For people my age, full social security benefits are not available until age 67. The de facto retirement age in the U.S. is 67 now.

“In the US (which is certainly not an example of good policy), the retirement age for baby boomers was raised in the mid 1980s when none of them cared a bit about retirement, and were not looking. Now people are surprised that it is not 65 when they get there.”

Source: Ageing planet: the new demographic timebomb | Population | The Guardian

As a youngster, I mowed the lawn of a guy who was 100 years old. He was one of the oldest living recipients of Social Security, having retired just after the law was passed in 1935. I am not kidding. He paid almost nothing into Social Security but went on to collect over 35 years of benefits!

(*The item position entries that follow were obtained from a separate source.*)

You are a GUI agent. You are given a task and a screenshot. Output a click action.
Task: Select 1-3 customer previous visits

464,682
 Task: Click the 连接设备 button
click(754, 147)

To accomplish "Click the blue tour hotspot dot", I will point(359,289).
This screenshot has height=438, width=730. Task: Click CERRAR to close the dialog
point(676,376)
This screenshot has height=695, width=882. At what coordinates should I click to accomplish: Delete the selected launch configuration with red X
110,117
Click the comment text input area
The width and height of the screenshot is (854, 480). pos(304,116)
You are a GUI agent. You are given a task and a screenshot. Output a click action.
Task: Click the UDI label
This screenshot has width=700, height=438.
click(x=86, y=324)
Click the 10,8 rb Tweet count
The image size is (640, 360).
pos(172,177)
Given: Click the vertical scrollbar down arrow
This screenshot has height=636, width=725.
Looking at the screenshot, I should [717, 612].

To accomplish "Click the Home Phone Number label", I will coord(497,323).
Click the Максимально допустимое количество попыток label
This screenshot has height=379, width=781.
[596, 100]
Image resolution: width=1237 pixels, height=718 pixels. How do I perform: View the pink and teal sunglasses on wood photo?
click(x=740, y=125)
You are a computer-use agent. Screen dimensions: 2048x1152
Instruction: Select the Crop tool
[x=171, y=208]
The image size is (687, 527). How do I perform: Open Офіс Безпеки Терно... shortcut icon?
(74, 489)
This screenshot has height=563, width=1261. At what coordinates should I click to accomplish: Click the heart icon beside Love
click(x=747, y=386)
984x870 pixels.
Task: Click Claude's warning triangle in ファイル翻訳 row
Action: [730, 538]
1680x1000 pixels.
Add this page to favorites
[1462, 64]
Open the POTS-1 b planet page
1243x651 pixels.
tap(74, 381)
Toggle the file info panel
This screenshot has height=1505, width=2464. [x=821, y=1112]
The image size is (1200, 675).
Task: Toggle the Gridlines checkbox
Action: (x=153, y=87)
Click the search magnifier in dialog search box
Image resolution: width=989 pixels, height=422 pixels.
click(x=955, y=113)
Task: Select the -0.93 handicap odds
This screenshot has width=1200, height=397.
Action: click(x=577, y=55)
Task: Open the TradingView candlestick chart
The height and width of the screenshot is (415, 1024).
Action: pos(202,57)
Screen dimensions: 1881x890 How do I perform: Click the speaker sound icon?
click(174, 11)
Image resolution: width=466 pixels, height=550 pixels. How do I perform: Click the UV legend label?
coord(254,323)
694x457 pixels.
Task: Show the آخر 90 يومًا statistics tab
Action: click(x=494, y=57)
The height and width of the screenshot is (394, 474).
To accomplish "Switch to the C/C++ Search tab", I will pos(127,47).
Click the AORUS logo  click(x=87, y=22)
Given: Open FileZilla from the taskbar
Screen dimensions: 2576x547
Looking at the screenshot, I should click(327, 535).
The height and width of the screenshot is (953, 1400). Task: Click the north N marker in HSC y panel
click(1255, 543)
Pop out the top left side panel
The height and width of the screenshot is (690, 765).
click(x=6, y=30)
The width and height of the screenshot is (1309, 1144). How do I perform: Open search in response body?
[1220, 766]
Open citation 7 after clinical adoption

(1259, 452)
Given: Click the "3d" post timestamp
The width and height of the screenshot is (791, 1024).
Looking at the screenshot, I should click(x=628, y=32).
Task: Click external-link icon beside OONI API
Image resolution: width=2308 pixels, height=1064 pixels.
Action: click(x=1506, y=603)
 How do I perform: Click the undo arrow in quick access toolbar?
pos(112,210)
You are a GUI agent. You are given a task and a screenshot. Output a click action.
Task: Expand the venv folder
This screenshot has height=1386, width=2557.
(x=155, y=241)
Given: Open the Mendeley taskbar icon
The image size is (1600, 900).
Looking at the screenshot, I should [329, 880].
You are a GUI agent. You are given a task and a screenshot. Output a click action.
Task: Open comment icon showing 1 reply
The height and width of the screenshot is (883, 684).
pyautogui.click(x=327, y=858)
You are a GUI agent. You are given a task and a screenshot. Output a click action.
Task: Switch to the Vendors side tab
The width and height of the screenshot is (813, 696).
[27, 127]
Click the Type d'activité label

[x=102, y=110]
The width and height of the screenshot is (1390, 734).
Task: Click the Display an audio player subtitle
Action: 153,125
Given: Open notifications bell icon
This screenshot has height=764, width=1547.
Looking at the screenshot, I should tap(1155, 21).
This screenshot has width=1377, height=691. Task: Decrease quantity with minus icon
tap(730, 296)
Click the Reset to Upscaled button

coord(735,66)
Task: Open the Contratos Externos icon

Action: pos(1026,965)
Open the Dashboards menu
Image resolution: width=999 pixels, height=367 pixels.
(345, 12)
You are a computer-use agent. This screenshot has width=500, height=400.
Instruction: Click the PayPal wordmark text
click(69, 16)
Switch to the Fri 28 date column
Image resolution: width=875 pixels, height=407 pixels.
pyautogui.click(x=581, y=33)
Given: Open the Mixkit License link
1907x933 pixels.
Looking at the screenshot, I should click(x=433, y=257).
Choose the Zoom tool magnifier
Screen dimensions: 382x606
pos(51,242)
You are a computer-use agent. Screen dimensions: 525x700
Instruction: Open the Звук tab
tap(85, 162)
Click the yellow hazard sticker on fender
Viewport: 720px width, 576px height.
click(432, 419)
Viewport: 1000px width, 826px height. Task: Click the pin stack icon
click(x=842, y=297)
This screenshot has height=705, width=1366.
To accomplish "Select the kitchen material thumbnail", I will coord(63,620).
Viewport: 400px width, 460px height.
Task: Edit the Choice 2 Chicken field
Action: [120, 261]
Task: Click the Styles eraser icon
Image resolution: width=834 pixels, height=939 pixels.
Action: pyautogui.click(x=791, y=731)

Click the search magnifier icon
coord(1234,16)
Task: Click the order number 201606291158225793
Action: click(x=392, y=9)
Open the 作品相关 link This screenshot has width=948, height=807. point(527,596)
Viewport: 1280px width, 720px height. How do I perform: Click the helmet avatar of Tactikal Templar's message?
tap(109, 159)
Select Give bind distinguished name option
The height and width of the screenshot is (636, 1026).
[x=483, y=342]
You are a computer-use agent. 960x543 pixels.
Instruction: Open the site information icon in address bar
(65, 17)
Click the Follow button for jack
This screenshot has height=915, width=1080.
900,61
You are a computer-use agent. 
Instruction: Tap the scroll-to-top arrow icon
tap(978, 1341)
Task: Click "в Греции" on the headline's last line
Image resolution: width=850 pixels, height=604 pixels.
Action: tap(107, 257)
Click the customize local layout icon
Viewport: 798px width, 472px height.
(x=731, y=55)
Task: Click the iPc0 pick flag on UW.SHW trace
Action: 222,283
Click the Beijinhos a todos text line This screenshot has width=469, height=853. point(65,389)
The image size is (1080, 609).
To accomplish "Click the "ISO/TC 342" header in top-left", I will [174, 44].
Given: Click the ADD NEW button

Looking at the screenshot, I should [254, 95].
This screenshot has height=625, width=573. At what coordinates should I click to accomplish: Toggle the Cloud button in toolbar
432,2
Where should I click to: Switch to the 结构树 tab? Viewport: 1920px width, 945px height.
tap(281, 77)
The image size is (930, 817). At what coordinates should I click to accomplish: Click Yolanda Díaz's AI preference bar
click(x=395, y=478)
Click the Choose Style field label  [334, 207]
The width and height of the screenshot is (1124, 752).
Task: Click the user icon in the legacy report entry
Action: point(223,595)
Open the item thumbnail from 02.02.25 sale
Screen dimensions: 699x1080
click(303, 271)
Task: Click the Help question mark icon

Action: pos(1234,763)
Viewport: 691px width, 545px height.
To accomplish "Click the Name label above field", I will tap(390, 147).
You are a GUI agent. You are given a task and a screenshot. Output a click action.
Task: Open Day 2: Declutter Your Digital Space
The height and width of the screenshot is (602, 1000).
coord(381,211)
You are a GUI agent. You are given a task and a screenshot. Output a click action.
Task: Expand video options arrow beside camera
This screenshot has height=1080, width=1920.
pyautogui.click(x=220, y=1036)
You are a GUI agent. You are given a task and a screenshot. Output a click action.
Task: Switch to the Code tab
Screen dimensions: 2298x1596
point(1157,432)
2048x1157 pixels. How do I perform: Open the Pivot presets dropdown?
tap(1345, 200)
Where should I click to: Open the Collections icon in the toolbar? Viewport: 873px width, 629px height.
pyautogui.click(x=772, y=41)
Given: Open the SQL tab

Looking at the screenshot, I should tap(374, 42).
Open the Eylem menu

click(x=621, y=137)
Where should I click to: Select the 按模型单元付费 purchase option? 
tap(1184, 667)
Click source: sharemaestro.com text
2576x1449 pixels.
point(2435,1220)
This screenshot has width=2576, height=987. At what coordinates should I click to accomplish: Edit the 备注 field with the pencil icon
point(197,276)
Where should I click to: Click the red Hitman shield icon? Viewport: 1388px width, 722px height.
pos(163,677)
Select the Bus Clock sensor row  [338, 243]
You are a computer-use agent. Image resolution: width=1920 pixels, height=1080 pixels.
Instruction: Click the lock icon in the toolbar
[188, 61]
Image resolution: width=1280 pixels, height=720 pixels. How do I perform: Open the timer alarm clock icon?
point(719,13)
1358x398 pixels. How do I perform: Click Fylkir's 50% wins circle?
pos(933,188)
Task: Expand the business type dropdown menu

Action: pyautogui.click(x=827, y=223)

The problem is that the fertility rate has fallen well below 2.1 in most countries – this means our population is no longer steady state but will eventually decline. That may be a good thing but it also causes many challenges as the average age of the population rises, with fewer young people to support those who are elderly (as say, health care or construction workers to fix stuff). Further, our economic systems have long relied on an always increasing population to create economic growth. (I’ve proposed that WEF’s proposed “rental society” might be an alternative solution that generates on going revenue without necessarily producing more things.)

The Guardian propaganda rag, of course, favors a socialist solution to the fewer young people problem though their idea is already known to not work – they propose more childcare benefit programs.

“We do know that if you want to raise the fertility rate from say 1.3 up to 1.8 [children per woman], which is the difference between, say, Greece and Scandinavian countries, if you provide good-quality childcare, women will take that leap and have that second or third child,” Harper said.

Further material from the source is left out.